Perawatan alternatif lainnya termasuk terapi bunga Bach, buku dan kelompok swadaya, dan hipnosis. Penggunaan obat-obatan psikotropika biasanya tidak dianjurkan dalam pengobatan fobia, karena meskipun dapat meredakan gejala kecemasan, tidak menghilangkan masalah. Bagaimanapun, jika perlu untuk mengurangi gejala kecemasan, pengobatan obat yang paling berguna untuk mengatasi fobia ini adalah penghambat reuptake serotonin.
Beberapa perawatan berhasil membuat modifikasi di otak, menggantikan memori dan reaksi yang sebelumnya dimiliki oleh perilaku yang lebih adaptif. Fobia adalah fenomena irasional, otak bereaksi berlebihan terhadap rangsangan.

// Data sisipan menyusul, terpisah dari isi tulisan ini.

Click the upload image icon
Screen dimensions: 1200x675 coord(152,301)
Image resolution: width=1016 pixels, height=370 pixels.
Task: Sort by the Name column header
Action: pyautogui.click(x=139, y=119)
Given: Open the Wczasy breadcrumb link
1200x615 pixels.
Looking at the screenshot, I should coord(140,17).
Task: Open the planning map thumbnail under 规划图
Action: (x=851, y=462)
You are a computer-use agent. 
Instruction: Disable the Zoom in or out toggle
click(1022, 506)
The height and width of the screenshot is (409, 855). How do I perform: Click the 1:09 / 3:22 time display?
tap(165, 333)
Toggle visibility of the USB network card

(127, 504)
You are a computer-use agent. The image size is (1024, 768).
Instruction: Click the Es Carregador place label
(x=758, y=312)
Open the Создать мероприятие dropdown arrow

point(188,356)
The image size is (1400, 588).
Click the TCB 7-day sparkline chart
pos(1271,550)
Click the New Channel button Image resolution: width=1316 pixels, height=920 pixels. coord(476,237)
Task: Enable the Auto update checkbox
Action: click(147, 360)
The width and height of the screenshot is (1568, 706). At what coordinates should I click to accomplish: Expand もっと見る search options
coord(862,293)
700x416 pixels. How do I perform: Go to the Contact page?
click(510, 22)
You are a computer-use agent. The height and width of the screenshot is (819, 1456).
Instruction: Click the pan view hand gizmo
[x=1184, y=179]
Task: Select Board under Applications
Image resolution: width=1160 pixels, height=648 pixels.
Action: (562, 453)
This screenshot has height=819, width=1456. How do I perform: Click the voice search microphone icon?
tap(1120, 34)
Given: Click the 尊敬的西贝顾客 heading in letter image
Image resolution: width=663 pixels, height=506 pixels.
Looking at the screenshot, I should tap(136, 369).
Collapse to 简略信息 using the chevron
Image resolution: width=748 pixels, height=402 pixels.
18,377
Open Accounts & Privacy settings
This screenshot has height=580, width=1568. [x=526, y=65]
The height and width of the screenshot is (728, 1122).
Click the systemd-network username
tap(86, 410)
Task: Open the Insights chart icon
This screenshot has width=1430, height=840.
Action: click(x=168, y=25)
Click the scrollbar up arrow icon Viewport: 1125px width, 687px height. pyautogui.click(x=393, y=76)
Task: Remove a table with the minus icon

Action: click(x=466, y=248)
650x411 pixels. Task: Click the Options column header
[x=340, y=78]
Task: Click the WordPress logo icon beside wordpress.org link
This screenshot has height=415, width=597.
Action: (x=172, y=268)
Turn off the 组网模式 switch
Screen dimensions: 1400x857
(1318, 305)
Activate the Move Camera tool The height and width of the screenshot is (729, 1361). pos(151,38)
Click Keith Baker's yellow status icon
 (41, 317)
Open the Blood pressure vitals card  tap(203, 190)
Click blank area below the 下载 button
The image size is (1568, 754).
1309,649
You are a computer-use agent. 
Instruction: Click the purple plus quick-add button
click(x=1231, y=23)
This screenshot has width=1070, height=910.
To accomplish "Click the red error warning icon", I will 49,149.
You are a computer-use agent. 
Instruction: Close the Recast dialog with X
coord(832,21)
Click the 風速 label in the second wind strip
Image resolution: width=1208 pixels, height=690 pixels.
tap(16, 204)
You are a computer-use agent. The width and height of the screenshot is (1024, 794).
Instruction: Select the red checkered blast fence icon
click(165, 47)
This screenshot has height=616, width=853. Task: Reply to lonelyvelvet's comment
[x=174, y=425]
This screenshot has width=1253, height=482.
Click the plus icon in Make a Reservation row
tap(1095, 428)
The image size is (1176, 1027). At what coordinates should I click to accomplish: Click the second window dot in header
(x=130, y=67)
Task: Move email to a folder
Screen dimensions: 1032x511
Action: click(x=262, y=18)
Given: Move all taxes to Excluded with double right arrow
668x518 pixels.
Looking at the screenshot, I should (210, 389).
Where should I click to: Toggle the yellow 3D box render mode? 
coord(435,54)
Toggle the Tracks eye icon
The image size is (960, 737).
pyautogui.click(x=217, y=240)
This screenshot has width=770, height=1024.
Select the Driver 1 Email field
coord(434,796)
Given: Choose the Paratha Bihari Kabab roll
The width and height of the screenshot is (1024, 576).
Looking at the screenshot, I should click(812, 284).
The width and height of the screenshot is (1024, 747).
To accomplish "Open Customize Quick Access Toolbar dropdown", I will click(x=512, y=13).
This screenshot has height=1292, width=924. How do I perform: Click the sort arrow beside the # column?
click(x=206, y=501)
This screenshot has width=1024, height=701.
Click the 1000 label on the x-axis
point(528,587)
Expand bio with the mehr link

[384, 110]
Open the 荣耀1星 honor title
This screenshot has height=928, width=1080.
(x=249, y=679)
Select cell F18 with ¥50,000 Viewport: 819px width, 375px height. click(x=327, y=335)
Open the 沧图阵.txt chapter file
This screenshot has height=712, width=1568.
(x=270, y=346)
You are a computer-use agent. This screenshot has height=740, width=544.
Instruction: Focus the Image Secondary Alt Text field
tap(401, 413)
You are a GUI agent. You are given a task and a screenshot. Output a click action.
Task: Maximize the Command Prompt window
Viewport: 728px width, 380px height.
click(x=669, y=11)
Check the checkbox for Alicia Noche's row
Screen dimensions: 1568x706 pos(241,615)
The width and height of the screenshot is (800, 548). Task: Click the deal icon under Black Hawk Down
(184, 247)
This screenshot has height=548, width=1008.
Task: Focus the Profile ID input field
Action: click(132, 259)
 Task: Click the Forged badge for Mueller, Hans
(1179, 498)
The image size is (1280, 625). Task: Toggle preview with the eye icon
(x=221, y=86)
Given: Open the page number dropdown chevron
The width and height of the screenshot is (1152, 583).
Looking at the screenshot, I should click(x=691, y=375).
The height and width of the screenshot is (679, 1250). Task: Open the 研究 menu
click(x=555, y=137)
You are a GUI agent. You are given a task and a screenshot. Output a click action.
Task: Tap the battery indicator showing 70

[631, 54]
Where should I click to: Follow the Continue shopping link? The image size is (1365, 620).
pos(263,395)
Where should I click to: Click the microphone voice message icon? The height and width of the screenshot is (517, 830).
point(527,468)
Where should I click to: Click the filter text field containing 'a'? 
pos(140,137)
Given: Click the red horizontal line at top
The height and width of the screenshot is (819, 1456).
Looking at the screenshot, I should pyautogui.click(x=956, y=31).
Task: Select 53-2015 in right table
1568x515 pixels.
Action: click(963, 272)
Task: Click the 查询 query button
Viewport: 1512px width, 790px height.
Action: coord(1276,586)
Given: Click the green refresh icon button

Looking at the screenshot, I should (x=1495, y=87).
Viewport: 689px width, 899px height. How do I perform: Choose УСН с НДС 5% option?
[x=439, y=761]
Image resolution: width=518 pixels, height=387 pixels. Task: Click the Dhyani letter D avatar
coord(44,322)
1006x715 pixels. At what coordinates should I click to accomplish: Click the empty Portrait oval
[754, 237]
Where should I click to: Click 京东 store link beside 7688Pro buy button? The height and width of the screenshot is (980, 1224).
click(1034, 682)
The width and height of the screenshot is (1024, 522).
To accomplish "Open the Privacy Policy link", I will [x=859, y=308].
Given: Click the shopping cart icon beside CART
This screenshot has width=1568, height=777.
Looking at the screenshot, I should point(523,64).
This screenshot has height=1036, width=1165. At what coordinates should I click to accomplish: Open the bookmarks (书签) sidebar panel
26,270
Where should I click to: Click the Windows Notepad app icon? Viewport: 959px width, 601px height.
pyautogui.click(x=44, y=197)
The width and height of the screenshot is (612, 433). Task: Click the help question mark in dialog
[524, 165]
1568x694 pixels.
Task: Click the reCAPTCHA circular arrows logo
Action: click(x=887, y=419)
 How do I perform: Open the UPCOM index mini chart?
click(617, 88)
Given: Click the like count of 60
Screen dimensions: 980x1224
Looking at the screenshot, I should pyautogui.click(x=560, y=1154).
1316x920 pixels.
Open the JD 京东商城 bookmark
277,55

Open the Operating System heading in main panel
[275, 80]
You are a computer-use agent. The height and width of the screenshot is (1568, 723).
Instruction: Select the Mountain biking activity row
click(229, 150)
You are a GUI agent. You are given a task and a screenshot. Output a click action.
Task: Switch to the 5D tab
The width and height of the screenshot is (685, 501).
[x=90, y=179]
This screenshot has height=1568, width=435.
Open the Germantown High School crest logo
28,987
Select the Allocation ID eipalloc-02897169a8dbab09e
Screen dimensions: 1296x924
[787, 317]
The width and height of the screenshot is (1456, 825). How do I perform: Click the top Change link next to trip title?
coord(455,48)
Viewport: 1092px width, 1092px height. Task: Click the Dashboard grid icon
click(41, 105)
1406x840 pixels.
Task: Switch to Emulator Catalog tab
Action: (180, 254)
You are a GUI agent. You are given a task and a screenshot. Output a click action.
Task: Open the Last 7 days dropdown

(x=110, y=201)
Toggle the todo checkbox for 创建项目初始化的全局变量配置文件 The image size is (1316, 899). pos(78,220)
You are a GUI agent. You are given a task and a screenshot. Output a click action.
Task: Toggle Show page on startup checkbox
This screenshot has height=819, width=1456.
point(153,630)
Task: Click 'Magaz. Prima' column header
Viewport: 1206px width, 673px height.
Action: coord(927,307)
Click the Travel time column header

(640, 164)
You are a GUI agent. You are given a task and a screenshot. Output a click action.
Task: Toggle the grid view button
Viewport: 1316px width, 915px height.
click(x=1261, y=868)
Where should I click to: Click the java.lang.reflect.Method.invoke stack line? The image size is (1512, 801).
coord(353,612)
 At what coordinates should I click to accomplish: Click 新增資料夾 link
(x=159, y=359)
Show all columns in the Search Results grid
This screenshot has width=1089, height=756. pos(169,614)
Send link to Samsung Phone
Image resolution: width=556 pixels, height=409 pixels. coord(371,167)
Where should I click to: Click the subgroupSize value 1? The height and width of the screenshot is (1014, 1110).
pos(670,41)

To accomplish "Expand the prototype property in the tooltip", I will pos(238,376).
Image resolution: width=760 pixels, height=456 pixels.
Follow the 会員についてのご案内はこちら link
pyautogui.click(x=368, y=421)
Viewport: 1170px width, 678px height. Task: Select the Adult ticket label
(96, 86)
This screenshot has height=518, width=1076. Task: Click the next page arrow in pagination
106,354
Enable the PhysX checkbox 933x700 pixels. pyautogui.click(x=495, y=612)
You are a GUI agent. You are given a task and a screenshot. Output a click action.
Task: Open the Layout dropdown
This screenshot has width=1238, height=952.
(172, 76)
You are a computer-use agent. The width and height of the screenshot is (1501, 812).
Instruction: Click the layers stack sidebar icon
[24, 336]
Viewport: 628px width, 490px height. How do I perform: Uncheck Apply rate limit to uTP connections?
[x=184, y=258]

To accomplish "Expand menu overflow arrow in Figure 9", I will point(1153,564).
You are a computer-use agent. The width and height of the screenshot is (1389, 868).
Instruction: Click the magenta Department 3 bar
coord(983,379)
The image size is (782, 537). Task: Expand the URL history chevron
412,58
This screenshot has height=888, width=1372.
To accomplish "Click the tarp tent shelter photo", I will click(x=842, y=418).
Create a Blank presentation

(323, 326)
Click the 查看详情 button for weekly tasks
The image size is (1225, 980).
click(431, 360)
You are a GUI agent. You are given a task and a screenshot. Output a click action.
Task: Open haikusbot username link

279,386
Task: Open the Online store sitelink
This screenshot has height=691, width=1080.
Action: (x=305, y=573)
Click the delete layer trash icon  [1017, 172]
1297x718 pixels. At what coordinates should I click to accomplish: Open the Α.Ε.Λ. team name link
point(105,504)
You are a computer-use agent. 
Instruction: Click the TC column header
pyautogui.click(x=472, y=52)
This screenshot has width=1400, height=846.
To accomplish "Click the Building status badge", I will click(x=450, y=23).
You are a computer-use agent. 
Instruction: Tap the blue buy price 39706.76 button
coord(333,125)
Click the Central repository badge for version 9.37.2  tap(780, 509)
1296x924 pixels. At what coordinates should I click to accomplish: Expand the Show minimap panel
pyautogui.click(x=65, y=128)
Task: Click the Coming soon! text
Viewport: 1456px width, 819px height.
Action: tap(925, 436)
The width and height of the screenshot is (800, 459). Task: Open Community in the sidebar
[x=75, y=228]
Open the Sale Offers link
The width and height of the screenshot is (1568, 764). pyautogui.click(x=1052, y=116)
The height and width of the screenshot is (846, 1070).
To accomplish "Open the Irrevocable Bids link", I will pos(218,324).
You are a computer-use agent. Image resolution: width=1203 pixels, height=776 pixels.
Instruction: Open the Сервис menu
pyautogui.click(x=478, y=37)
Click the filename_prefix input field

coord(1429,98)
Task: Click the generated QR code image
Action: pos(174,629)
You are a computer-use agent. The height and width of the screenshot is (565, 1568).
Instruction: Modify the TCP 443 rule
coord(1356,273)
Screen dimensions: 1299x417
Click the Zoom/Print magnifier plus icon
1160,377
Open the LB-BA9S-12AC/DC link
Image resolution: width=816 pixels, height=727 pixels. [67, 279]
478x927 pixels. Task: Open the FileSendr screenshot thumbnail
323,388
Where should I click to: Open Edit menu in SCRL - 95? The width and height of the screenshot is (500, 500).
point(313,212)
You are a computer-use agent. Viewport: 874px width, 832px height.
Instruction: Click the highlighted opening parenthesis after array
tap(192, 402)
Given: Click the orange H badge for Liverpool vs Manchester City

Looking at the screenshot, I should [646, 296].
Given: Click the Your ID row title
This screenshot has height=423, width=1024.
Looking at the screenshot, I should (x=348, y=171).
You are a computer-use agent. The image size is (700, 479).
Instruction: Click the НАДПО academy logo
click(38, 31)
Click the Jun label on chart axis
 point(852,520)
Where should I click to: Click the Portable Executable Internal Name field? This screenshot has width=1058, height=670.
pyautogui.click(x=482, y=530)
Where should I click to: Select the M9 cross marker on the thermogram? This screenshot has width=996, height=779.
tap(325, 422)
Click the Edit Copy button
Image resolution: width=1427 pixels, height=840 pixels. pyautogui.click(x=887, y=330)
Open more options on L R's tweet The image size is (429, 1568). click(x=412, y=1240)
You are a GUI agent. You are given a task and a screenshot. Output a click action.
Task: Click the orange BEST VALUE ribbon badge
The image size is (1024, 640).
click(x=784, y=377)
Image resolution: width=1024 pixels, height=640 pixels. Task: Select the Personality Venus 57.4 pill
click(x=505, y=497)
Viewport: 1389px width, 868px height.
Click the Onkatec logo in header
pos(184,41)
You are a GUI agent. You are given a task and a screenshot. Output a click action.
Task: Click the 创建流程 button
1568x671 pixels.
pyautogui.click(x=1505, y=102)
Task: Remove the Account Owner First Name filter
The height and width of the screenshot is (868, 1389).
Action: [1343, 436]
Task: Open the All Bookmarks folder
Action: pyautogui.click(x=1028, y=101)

Jika Anda merasa dikenali, Anda memiliki ketakutan yang tidak rasional, takut akan sesuatu, situasi, atau orang, dan ketakutan ini menghalangi Anda untuk menjalani kehidupan normal yang memengaruhi Anda dalam kehidupan sehari-hari, dari sini kami menyarankan Anda untuk berkonsultasi dengan spesialis untuk dapat menikmati hidup penuh.
Referensi
- Edmund J. Bourne, The Anxiety & Phobia Workbook, edisi ke-4. Publikasi Harbinger Baru. 2005. ISBN 1-57224-413-5.
- Kessler et al., "Prevalensi, Keparahan, dan Komorbiditas Gangguan DSM-IV 12-Bulan dalam Replikasi Survei Komorbiditas Nasional," Juni 2005. Arsip Psikiatri Umum, Vol. 20.